EXERCISE INSTRUCTIONS: In the data below, one line contains "The height and width of the screenshot is (698, 1366)." and a later one contains "Click inside the". Print both, with every line between them, exactly and alone.
*** LISTED ENTRIES Section Begins ***
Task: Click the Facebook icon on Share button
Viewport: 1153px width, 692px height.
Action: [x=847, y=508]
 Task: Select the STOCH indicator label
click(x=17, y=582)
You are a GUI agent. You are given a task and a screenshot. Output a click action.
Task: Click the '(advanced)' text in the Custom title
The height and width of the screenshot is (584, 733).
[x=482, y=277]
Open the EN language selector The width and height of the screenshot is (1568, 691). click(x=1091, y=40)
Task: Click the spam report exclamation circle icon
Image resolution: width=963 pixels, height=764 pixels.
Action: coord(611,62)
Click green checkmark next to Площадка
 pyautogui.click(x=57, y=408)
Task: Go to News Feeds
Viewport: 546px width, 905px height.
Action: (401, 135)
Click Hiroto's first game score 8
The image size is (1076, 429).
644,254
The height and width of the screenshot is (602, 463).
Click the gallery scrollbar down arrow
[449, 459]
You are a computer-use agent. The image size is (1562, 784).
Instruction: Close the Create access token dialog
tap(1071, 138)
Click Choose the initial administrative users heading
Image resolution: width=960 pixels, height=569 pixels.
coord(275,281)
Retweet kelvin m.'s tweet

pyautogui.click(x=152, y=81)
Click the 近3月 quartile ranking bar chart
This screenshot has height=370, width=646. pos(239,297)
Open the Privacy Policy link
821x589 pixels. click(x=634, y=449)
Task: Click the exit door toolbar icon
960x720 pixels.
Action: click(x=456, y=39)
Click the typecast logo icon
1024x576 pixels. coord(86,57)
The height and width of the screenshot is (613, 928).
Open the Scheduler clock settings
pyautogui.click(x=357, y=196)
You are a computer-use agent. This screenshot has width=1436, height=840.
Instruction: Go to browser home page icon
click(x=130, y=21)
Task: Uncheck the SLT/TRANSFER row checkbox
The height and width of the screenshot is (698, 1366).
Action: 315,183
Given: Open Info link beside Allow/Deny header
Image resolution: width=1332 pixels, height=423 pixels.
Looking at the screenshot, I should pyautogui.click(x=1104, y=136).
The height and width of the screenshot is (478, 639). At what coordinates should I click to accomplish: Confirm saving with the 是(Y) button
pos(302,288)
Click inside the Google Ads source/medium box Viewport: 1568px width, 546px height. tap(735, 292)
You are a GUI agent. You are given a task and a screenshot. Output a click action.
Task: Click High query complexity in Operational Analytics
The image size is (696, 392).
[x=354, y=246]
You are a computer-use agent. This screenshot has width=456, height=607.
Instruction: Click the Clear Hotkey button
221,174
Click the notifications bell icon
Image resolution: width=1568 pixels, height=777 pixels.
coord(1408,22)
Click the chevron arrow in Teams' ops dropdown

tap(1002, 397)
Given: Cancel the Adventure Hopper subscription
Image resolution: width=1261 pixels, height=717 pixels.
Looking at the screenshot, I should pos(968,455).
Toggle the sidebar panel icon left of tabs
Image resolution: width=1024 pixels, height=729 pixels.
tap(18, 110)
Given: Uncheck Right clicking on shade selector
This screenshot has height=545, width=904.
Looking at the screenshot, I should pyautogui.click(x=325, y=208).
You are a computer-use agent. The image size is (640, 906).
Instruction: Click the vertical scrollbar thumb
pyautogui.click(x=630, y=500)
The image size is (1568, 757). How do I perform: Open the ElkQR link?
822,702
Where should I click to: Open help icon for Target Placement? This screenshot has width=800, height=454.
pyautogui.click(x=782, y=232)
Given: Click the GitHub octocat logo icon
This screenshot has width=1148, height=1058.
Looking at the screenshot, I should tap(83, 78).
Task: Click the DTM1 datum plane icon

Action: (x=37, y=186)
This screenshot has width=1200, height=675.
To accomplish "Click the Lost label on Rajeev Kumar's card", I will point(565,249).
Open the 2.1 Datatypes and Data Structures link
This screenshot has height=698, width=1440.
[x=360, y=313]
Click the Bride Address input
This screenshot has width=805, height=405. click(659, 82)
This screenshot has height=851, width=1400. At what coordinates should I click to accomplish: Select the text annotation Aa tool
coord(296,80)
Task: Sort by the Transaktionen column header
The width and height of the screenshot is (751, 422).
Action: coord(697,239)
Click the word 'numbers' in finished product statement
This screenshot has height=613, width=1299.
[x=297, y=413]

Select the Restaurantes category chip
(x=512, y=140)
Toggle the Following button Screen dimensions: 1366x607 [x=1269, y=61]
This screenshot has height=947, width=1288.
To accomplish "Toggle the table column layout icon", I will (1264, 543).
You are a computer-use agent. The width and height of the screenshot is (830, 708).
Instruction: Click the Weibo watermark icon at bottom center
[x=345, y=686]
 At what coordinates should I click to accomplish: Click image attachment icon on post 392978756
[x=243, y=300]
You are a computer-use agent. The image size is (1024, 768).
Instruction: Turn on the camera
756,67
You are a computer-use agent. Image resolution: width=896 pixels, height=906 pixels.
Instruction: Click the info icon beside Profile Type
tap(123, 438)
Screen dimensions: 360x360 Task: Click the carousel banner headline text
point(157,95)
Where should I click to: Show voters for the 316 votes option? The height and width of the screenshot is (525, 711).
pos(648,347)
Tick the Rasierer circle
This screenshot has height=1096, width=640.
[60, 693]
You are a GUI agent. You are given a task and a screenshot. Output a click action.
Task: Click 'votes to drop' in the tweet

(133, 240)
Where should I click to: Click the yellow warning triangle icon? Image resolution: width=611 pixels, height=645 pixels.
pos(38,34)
*** LISTED ENTRIES Section Ends ***
EXERCISE OUTPUT:
The height and width of the screenshot is (698, 1366).
Action: 315,183
Given: Open Info link beside Allow/Deny header
Image resolution: width=1332 pixels, height=423 pixels.
Looking at the screenshot, I should pyautogui.click(x=1104, y=136).
The height and width of the screenshot is (478, 639). At what coordinates should I click to accomplish: Confirm saving with the 是(Y) button
pos(302,288)
Click inside the Google Ads source/medium box Viewport: 1568px width, 546px height. tap(735, 292)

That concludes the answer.